# Github erlaubt keine Commits von mir selbst



## Mart (9. Dez 2021)

Ich habe ein Public repository wo nur ich drin bin es steht bei manage access "only you can push"

wenn ich in Eclipse mir das Repository runter lade mit meinem github account dann kriege ich es auch -> credentials funktionieren
wenn ich aber commit and push drücke und die credentials eingeben muss die ich exakt so wieder von firefox passwort manager raus kopiere -> "not authorized"

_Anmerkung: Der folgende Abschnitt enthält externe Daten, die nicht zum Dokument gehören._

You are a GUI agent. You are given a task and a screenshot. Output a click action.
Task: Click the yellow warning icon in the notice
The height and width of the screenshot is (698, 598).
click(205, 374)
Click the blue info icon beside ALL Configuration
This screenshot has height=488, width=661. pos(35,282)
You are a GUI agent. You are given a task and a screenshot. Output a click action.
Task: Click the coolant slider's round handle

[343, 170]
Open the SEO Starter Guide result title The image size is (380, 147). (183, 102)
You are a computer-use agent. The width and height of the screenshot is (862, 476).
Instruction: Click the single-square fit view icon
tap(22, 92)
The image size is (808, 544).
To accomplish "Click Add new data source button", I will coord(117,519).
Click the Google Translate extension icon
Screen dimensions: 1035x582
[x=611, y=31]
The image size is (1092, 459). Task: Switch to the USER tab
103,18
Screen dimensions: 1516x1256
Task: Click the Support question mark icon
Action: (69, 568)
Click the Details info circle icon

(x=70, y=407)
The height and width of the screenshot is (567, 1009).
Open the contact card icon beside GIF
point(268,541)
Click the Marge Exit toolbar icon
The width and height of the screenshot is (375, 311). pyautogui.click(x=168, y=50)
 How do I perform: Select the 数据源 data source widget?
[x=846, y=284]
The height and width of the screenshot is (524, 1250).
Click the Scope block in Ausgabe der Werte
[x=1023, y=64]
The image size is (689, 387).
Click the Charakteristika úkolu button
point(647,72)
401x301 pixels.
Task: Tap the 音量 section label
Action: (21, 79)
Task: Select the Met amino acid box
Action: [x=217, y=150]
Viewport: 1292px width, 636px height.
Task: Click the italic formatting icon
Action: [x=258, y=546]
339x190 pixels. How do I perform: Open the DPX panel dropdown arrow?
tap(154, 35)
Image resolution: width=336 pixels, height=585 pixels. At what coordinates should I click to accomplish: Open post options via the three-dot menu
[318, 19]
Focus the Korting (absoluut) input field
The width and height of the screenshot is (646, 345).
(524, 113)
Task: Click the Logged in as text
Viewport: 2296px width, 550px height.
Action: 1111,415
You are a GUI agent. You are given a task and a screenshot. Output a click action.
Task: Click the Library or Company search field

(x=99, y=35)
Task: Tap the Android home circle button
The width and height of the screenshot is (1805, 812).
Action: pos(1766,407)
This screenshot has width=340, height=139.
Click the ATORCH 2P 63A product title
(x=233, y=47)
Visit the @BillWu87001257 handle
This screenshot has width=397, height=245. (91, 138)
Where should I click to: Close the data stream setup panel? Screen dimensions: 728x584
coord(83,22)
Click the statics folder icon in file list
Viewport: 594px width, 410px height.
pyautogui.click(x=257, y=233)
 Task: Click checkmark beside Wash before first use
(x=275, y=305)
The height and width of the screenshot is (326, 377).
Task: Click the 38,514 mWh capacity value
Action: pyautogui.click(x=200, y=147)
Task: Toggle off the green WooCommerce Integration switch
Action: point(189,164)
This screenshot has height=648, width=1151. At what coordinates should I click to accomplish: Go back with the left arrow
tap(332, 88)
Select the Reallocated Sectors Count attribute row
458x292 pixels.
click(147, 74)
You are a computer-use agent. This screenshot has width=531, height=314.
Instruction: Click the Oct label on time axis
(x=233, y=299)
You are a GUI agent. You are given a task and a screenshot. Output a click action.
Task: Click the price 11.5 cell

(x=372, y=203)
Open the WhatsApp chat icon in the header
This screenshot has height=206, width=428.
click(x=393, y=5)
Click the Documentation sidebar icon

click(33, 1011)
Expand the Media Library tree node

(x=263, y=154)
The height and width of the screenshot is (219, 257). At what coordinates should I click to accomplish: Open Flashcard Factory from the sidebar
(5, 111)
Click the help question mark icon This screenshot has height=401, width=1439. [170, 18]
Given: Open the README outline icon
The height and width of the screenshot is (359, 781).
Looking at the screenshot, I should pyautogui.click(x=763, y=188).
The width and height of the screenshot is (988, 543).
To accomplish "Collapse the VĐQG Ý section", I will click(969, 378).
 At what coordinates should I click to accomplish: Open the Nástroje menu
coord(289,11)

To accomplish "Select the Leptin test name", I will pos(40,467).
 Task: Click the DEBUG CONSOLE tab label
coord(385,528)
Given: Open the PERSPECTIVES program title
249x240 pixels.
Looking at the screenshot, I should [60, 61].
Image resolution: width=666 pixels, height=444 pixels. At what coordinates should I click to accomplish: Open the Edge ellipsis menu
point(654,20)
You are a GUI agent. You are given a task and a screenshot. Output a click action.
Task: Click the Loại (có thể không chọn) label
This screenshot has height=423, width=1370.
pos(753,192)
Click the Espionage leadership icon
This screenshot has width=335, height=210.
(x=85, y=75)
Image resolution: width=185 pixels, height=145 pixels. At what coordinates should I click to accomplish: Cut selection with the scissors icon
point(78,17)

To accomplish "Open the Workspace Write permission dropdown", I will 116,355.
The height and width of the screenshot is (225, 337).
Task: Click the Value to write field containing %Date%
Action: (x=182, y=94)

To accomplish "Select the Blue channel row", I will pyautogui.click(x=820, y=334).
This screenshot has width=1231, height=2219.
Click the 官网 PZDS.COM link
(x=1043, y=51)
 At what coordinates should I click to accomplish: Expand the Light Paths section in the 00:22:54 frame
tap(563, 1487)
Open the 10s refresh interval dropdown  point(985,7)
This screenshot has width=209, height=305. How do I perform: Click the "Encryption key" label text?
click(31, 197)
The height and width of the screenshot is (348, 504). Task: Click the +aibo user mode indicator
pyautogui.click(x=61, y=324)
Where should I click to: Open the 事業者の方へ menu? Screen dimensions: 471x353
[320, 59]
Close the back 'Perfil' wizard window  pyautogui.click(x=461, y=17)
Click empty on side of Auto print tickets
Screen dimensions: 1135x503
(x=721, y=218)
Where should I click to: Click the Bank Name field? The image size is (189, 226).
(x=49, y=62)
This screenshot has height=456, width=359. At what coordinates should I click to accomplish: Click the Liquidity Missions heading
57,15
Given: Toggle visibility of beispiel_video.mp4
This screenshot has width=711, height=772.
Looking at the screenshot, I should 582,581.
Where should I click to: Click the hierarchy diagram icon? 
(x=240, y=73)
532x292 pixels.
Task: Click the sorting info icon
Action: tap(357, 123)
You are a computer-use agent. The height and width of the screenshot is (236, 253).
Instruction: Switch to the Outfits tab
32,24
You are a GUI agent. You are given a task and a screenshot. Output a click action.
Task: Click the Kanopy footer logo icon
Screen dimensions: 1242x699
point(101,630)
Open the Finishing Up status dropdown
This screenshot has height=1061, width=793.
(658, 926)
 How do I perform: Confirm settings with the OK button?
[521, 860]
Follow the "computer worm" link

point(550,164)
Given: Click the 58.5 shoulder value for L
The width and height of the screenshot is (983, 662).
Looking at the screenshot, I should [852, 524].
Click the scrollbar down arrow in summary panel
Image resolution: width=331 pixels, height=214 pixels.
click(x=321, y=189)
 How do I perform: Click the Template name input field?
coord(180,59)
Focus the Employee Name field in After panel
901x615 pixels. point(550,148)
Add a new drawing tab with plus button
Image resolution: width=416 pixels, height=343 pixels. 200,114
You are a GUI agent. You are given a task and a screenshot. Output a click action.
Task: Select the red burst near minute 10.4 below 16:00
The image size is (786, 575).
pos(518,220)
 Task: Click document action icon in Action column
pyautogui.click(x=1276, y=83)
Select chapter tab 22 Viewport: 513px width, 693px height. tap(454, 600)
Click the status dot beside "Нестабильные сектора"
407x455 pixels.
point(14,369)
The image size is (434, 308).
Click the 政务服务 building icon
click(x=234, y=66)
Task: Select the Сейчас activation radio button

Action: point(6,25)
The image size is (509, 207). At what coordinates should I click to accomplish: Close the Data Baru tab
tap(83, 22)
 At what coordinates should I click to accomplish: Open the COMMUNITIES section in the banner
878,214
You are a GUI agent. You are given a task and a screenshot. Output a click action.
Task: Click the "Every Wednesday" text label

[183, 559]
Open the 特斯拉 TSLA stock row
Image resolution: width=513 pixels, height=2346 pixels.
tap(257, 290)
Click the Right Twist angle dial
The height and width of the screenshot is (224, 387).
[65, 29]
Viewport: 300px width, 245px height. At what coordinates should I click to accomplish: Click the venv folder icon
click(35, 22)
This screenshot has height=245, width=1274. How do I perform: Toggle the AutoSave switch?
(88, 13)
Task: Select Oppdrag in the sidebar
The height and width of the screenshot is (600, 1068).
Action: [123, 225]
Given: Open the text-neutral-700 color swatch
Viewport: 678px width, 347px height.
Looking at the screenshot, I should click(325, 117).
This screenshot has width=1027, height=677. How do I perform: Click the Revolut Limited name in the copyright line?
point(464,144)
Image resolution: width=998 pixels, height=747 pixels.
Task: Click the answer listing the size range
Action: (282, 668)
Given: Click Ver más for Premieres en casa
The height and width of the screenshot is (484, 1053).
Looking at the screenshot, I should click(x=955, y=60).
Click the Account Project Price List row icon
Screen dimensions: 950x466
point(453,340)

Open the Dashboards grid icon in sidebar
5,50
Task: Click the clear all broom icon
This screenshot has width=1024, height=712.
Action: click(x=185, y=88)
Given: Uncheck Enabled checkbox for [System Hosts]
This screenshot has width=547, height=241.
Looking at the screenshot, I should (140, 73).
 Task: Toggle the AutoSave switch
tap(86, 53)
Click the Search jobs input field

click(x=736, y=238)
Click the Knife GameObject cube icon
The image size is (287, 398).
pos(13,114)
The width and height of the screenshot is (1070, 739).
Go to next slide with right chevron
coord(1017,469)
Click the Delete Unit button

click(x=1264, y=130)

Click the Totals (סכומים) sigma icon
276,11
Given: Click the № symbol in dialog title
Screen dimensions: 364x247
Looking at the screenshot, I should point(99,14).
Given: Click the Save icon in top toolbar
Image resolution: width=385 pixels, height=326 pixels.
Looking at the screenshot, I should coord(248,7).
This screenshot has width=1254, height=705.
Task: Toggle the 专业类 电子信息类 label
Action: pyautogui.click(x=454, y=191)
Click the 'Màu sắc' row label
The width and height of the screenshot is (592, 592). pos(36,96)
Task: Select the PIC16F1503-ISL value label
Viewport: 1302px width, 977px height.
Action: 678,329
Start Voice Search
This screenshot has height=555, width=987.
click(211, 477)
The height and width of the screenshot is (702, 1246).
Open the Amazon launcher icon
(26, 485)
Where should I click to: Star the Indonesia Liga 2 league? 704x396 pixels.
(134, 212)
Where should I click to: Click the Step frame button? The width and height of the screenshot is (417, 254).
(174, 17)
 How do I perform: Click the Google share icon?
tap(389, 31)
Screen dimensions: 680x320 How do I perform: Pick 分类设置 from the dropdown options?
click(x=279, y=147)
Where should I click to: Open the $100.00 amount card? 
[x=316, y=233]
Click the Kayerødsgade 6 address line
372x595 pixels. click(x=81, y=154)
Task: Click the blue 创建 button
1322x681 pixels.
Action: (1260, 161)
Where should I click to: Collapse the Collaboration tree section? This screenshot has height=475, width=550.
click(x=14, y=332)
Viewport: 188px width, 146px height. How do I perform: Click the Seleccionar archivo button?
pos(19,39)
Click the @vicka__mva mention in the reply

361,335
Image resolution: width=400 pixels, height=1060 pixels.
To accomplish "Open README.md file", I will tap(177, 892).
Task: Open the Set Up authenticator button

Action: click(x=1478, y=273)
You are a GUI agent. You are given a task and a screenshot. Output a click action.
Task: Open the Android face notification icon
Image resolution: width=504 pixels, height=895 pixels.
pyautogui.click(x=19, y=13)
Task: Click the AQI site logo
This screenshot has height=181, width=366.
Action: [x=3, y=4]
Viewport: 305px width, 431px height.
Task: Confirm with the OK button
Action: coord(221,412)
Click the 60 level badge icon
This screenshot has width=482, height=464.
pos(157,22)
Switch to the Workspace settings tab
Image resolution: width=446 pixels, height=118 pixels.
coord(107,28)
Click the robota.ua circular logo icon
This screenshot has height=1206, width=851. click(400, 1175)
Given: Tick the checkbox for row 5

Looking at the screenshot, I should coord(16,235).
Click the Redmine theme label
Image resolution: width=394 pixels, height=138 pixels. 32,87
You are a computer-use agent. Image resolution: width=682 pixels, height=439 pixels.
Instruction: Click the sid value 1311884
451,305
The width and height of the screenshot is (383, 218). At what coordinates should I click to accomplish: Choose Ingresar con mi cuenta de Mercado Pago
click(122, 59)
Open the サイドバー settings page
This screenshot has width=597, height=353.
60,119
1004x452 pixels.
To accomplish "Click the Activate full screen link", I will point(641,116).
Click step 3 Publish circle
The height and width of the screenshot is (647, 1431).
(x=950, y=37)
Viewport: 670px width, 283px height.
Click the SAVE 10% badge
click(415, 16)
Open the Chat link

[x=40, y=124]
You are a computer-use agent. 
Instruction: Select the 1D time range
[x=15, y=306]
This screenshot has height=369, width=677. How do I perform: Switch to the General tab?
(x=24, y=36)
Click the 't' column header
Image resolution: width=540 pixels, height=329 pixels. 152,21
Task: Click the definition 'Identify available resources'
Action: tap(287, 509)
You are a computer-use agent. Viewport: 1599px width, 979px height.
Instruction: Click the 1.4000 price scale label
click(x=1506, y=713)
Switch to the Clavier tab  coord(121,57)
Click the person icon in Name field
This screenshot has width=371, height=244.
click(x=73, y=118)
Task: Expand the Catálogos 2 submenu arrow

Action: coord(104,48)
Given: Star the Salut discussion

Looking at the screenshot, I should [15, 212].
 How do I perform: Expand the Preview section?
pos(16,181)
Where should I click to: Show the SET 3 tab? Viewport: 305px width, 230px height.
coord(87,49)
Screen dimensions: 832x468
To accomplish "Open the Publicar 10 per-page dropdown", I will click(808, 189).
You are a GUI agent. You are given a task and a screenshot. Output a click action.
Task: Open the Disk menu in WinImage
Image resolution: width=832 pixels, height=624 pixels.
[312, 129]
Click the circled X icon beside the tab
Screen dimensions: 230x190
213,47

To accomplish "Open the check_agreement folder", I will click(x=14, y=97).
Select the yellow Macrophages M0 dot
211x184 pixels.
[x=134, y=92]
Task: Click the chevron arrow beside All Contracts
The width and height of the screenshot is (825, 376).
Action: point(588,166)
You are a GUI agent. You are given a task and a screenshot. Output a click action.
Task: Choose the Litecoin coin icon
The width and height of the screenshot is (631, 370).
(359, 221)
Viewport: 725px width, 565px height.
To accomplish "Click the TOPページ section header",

keine ahnung an was es liegt dass ich nicht auf meinem eigenen Repo authorisiert bin

die repository einstelllungen sind exakt dieselben wie wenn man es erstellt, nur halt dass der code oben ist und public ist


----------



## Robert Zenz (9. Dez 2021)

Ist origin als "https" und nicht "git" eingetragen (man kann nicht auf die https-Links schieben, es muss der git-Link sein)?


----------



## Mart (9. Dez 2021)

ja das ist eingestellt , wird sogar von eclipse selbst gemacht

habe jetzt einen access token erstellt und rechte gebaut, warum ich mich nicht über den account einloggen konnte verstehi ch zwar immer noch nicht

aber der token funktionioert wenigstens


----------



## LimDul (9. Dez 2021)

Deswegen:


> When you git clone, git fetch, git pull, or git push to a remote repository using HTTPS URLs on the command line, Git will ask for your GitHub username and password. *When Git prompts you for your password, enter your personal access token (PAT) instead. Password-based authentication for Git has been removed*, and using a PAT is more secure. For more information, see "Creating a personal access token."











						About remote repositories - GitHub Docs
					

GitHub's collaborative approach to development depends on publishing commits from your local repository to GitHub for other people to view, fetch, and update.




					docs.github.com


----------



## Mart (9. Dez 2021)

ja guuuuuuut das erklärts warums nur mit dem token geht


----------